Entre Nós, um texto inédito de Álvaro Domingues, autor de “Volta a Portugal”

O geógrafo e arquitecto tem andado por aí, do norte ao sul e ilhas, sem palas nos olhos. Tendo chutado as habituais muletas teóricas, olha à sua volta como um ET, como se a verdadeira vida das coisas pudesse dar-lhe outra explicação. E prefere “violentar o indígena” do que deixar-se ir nesse desespero da treta…

Na longa história dos humanos, são incontáveis os esforços para ultrapassar as limitações de andar a pé, vencer distâncias, carregar coisas às costas. Sapatos, rodas, cavalos, carros, pombos-correio, sinos, telefones, pilhas, correio electrónico ou sinais de fumo, tudo foi servindo para mover pessoas, informação, mercadorias, energia, capital, animais e o mais que fosse preciso. Sem próteses a maior parte dos primatas fica preso aos lugares onde nasceu e muitos há que nem às árvores sobem.

Dos muitos artefactos que se foram acumulando, as cidades pertencem à família dos mais complicados, emaranhados, politica e funcionalmente diversos e mobilizadores de multidões. Quando as próteses eram poucas e rudimentares – ruas calcetadas, fontes, muralhas, aquedutos, carros, mulas e cavalos – e estavam muito mal distribuídas, vivia-se apinhado, próximo, aglomerado. Mudar o que fosse necessário envolvia custos de transacção vedados à maioria. Toda a urbanização era cidade, gigantesco sistema de próteses proporcional ao funcionamento de tão complexa vida social. Chamaram-lhe civilização. As cidades tinham nome, centro, forma, limites, história, identidade, tudo; confundia-se o artefacto construído com os que lá viviam, o seu sistema de governo, a sua cultura ou economia. A cidade era um todo, um sistema definido.

Diz-se agora em grandes cartazes vermelhos que vem aí o WI-FI com asas. Não é para falar da última geração de híbridos bio-electrónicos de pombo-correio. É simplesmente para dizer que à velocidade a que se inventam e proliferam novas e gigantescas próteses e sistemas sócio-técnicos, se vai mudando o modo de funcionamento da sociedade e, por isso, do seu território.

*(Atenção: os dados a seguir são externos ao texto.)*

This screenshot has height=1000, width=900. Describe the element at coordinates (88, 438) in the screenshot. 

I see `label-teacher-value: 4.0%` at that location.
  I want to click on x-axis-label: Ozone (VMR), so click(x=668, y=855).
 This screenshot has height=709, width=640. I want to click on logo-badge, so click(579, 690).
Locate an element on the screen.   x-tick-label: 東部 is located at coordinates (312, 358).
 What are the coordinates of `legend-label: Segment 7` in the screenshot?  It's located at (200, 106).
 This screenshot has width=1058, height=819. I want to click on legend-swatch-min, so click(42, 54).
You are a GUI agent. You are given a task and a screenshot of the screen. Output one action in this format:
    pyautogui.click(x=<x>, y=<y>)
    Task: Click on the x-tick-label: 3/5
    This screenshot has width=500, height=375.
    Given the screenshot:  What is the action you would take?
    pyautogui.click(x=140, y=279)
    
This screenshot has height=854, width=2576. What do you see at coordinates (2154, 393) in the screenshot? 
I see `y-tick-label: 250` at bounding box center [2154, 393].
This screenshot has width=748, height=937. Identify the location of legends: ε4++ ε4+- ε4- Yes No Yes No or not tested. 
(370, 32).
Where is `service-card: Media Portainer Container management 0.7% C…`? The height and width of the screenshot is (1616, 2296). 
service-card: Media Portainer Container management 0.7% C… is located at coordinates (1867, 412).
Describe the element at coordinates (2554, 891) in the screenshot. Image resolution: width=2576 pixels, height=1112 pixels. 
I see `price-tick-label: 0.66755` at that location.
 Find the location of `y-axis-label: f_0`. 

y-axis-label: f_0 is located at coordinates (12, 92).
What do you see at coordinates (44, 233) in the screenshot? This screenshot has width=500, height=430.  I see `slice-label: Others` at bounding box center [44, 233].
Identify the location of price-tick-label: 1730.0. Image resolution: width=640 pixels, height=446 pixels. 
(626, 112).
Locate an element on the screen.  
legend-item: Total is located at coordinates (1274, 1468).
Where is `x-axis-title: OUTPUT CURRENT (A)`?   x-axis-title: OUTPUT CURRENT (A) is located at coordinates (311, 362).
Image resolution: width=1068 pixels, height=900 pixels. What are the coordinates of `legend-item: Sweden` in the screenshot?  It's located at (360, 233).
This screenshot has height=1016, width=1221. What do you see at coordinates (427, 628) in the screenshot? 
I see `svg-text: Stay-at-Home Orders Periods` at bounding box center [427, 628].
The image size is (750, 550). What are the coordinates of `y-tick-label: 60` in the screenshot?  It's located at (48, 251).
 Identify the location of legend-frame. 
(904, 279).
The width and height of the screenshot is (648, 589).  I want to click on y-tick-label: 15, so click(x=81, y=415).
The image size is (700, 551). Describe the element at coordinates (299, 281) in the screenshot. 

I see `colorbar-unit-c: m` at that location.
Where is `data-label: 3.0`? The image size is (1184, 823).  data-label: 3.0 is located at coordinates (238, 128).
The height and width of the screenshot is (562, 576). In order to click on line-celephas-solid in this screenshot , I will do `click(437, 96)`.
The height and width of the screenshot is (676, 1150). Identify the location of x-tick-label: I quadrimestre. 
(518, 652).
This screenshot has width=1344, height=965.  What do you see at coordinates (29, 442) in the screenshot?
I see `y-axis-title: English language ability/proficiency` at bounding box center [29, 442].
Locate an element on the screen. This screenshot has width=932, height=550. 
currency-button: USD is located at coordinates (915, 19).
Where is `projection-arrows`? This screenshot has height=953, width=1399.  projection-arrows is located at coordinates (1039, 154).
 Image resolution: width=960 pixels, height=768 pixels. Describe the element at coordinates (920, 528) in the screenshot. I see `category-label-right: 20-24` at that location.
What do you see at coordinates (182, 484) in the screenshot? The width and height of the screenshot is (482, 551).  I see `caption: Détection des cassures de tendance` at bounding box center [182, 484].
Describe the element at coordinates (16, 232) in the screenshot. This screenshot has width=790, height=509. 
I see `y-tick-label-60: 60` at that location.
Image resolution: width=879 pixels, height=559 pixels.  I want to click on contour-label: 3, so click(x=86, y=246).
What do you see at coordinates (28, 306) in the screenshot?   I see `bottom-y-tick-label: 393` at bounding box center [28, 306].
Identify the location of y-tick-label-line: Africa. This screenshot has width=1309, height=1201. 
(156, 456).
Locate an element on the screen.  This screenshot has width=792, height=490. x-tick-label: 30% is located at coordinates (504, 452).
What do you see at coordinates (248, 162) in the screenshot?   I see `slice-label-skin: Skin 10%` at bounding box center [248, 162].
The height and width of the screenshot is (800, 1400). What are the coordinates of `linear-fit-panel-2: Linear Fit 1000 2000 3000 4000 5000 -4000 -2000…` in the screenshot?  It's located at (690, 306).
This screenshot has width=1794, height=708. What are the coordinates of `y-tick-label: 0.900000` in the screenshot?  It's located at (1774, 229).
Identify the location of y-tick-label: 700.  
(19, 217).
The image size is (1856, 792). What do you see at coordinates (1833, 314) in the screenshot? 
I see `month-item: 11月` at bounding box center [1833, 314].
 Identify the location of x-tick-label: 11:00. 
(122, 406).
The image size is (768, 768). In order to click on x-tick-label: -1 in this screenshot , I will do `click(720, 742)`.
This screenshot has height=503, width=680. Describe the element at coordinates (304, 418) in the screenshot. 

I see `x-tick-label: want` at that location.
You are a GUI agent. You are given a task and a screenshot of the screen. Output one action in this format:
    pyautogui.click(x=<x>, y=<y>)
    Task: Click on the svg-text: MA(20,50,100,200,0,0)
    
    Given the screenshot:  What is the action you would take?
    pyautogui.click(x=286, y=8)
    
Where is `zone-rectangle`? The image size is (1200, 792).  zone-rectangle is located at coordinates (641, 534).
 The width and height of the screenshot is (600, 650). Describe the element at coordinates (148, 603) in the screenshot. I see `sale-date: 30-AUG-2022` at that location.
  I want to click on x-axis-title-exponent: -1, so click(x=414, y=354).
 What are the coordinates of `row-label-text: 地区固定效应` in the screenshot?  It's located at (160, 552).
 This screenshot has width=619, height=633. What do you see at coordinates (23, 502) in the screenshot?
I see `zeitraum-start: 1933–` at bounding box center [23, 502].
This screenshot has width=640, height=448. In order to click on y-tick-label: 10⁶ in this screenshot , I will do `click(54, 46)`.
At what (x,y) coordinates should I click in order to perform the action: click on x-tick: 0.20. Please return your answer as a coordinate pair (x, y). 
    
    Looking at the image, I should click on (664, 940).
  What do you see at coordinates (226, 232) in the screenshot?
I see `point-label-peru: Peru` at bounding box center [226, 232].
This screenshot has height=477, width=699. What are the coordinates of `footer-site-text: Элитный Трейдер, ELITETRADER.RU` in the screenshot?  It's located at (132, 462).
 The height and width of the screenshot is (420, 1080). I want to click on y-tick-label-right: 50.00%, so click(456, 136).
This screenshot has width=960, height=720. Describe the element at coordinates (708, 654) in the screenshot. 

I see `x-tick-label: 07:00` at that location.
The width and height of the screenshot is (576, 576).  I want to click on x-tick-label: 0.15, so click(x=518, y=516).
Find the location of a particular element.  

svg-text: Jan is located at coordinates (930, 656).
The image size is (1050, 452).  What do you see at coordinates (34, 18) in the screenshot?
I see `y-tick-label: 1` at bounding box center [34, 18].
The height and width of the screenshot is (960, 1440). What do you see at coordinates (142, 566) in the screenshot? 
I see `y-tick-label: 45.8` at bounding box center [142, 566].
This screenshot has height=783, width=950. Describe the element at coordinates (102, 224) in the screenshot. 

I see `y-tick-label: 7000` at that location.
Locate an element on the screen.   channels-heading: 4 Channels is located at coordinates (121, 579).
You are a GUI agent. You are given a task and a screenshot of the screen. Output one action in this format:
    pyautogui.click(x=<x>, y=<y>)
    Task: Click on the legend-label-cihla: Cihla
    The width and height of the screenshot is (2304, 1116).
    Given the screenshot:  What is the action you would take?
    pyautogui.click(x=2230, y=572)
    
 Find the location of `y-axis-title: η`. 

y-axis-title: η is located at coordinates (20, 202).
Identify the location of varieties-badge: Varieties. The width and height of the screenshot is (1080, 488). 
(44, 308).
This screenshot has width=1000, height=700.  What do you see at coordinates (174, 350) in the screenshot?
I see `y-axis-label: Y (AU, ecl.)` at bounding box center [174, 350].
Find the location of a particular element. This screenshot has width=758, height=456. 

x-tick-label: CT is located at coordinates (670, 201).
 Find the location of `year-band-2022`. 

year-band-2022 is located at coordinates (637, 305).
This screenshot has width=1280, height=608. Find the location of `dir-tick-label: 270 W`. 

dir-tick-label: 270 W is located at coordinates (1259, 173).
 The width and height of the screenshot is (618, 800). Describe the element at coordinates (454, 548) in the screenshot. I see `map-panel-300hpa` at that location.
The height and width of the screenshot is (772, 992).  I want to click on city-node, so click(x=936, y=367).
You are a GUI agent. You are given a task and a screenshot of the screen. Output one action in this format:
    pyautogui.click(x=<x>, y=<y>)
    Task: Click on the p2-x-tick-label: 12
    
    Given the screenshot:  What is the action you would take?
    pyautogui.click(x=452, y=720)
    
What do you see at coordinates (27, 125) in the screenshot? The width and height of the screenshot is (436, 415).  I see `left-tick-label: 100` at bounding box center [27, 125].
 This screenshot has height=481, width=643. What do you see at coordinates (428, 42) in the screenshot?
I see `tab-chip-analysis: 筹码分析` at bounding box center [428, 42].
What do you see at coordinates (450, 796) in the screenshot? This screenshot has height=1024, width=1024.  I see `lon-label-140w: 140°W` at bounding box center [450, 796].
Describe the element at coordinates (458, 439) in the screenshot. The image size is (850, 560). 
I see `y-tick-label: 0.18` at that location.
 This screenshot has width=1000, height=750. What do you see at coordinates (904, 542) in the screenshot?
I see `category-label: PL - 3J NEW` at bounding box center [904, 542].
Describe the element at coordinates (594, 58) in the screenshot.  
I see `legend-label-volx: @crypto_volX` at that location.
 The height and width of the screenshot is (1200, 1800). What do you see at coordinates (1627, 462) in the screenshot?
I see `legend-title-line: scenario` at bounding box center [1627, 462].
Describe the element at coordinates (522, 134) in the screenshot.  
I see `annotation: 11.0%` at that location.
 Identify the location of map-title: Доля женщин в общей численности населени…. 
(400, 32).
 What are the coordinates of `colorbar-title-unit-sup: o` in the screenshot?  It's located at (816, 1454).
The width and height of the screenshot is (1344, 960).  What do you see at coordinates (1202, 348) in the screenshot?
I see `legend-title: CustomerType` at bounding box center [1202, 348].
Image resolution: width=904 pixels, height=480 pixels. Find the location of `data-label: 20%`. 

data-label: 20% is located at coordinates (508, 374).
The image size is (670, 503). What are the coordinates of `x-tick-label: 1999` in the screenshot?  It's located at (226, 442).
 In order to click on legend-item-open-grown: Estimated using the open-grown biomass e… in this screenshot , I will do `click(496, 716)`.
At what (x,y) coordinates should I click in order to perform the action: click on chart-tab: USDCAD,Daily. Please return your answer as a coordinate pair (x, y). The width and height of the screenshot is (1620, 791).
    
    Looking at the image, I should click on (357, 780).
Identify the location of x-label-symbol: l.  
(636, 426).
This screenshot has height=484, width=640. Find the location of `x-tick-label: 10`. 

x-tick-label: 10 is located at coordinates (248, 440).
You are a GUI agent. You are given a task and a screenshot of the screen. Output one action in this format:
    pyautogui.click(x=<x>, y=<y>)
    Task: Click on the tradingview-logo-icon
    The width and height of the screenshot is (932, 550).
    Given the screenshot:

Por isso as cidades acabaram. Perderam limites, formas, definições; ficaram os nomes. A clareza dos lugares onde se confinavam ou a nitidez da organização dos que diziam ser seus habitantes, explodiu por geografias imensas, esfumou-se por movimentos de gente que ora se cruza por distâncias desmedidas, ora vive dias e dias sem sair das mesmas rotinas e trajectos curtos.

A metamorfose da urbanização absorveu a cidade num processo sem fim: toma forma e lugar nos mais diversos contextos, geometrias, funções, aglomerando ou dispersando actividades, gente, ricos e pobres (muitos), como sempre. Onde houver rede eléctrica, telecomunicações, água, saneamento, asfalto ou qualquer outro dispositivo tecnológico que pertença ao conjunto do que é fundamental para qualquer coisa funcionar dentro de casas, fábricas, hospitais, escritórios…, aí emerge a urbanização.

Quando o calibre e performance dos sistemas sócio-técnicos são da família das auto-estradas ou das redes de telecomunicações de alto débito, o espaço e o tempo sofrem distorções  nunca vistas; o espaço comprime-se e o tempo acelera por artes de velocidade. Por isso os nós são especiais. Pelos nós se entra nestes túneis do espaço-tempo por onde rolam pessoas e contentores tecendo conexões da mais variada intensidade e alcance geográfico. Por isso se atropelam os nomes, os escritos, os edifícios, a constante agitação das coisas que mudam, que se dispõem umas ao lado de outras com a única finalidade de partilharem estas portas de acesso ao hiper-espaço, o espaço de múltiplas dimensões, liso, estriado, dobrado. Há tais mudanças que acontece perguntarmos onde é que se localiza qualquer coisa e nos respondem que é a cinco minutos do nó da auto-estrada. E nós sorrimos como se nos tivessem perguntado quanto é que faltava para as três da tarde e nós respondêssemos que era logo ali a trezentos metros.